# Information given start

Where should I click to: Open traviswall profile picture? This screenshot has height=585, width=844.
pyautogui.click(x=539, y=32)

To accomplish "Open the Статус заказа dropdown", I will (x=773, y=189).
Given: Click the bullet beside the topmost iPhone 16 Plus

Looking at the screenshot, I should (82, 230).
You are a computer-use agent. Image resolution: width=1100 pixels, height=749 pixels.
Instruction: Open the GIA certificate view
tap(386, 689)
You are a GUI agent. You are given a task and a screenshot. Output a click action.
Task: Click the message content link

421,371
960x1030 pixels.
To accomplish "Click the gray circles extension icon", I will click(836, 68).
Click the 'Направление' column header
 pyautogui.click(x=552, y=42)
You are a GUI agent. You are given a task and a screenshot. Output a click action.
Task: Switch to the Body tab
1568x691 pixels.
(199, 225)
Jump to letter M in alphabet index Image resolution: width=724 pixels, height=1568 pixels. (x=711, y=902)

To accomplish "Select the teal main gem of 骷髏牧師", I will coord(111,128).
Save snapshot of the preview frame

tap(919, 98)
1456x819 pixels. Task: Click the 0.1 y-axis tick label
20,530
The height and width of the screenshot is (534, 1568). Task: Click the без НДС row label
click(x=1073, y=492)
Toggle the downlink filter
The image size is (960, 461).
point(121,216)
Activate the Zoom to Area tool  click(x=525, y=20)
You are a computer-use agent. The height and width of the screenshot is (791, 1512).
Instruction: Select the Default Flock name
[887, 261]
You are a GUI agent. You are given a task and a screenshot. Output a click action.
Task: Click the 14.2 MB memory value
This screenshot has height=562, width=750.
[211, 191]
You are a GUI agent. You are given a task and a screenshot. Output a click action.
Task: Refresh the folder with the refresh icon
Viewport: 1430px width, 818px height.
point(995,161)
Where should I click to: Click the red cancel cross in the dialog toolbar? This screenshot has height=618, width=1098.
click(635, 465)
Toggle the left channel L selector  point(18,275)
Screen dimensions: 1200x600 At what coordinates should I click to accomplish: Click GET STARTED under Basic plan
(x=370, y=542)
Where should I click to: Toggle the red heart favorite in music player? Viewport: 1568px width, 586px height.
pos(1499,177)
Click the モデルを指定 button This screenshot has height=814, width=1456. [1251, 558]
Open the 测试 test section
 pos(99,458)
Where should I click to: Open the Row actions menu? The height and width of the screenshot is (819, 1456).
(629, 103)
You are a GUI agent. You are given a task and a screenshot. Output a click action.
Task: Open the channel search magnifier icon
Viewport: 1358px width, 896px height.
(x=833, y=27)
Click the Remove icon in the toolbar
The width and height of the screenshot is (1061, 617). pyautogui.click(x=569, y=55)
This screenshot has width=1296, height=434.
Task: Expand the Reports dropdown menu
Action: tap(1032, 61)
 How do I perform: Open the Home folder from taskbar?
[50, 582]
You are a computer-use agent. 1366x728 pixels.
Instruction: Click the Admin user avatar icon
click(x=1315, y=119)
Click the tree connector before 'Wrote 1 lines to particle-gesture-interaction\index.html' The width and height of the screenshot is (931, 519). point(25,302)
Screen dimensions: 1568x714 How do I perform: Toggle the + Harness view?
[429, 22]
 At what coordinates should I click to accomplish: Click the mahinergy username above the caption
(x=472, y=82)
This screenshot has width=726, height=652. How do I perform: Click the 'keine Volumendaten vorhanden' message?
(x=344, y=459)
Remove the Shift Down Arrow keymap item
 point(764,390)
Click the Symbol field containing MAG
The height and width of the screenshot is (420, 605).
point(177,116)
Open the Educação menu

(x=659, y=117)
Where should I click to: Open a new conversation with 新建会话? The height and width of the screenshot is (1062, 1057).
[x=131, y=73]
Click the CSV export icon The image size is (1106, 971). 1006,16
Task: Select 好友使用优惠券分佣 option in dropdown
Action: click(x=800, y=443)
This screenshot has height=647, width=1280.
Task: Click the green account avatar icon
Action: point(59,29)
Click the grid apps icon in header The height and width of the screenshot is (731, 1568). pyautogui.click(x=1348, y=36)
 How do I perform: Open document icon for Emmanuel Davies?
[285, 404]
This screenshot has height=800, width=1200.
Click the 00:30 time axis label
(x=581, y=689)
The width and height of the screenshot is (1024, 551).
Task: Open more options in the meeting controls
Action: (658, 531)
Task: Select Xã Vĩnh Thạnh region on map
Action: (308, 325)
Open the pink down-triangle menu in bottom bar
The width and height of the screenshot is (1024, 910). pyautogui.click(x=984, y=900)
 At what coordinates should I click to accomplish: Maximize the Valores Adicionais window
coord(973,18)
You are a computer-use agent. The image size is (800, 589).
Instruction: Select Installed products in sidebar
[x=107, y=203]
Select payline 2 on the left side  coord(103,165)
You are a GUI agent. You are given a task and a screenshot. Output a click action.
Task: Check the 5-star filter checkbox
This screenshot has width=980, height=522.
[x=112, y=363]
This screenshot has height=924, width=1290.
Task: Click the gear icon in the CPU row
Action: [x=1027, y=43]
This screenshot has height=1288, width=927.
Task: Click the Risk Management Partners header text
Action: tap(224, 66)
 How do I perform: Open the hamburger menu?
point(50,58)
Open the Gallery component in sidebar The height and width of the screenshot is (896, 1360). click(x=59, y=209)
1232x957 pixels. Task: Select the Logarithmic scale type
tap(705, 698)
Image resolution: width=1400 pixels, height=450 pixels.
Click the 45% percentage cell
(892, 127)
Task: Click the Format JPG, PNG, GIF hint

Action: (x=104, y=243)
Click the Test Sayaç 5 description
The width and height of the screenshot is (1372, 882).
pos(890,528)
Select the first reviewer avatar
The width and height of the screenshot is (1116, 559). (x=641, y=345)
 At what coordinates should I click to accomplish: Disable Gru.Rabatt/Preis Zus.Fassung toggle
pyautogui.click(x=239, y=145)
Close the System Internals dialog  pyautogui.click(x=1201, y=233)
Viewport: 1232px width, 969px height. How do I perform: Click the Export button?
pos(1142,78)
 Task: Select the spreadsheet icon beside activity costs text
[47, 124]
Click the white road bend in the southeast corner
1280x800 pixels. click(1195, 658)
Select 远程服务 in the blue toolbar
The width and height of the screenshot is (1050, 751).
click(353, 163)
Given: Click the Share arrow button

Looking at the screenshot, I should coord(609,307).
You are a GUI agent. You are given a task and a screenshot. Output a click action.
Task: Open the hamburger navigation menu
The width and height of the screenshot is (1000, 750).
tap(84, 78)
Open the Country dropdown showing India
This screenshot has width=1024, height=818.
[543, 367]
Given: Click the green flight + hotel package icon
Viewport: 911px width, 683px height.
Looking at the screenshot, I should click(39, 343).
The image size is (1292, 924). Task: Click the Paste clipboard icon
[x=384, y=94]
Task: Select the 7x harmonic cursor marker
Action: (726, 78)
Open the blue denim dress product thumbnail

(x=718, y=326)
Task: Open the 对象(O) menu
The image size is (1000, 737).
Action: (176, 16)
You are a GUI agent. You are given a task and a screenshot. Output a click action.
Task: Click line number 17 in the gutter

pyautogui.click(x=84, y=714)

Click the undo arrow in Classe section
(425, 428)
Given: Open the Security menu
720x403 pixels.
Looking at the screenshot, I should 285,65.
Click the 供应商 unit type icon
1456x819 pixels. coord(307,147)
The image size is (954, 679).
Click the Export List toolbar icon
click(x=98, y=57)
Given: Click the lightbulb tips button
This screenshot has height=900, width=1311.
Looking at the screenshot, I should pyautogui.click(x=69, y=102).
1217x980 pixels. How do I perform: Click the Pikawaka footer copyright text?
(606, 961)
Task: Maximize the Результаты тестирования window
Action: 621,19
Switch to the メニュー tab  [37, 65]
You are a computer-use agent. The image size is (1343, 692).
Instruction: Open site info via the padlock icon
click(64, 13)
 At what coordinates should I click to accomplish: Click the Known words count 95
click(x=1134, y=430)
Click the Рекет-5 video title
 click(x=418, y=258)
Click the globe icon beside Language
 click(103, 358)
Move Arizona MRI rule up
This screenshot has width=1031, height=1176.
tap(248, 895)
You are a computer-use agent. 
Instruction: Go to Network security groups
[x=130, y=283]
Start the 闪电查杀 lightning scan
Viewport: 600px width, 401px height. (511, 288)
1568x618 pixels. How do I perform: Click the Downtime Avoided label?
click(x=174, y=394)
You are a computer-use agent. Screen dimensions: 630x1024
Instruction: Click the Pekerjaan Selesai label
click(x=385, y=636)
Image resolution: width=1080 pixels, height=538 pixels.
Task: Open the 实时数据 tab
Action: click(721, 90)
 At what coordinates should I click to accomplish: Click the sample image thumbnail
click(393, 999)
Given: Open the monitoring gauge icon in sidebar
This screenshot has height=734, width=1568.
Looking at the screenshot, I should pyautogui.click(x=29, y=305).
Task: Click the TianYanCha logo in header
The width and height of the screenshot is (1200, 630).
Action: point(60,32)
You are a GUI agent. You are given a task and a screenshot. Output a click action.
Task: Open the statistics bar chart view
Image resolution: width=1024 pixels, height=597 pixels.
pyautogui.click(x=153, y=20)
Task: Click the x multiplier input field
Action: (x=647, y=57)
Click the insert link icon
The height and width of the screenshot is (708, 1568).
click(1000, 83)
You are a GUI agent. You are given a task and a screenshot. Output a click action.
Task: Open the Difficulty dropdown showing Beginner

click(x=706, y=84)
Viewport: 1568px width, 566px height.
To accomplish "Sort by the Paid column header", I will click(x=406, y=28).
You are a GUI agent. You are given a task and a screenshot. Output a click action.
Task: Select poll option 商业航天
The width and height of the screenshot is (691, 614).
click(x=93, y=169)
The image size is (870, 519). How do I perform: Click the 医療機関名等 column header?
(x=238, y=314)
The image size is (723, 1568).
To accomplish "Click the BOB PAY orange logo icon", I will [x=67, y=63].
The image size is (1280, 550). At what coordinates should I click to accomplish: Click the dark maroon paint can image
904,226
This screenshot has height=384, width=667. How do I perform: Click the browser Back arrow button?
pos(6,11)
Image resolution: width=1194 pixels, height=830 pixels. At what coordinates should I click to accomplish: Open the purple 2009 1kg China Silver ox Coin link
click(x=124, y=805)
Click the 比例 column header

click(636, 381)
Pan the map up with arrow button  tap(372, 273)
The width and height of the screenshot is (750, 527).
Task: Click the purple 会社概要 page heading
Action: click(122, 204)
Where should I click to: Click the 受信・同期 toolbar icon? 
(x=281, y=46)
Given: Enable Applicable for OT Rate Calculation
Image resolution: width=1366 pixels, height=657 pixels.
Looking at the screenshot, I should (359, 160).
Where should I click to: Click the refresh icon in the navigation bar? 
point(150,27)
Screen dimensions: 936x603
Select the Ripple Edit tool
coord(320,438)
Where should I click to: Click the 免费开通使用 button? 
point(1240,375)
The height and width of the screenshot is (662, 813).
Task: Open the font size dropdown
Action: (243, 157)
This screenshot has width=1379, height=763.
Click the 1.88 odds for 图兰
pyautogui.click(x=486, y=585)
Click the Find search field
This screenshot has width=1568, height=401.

# Information given end

* **Given task**
Starting at the line containing "You are a computer-use agent. The image size is (1343, 692)." and ending at the line containing "[x=130, y=283]", rewrite those rows with "padlock" swapped for "lock" and everything else left as it is.

* **Response below**
You are a computer-use agent. The image size is (1343, 692).
Instruction: Open site info via the lock icon
click(64, 13)
 At what coordinates should I click to accomplish: Click the Known words count 95
click(x=1134, y=430)
Click the Рекет-5 video title
 click(x=418, y=258)
Click the globe icon beside Language
 click(103, 358)
Move Arizona MRI rule up
This screenshot has width=1031, height=1176.
tap(248, 895)
You are a computer-use agent. 
Instruction: Go to Network security groups
[x=130, y=283]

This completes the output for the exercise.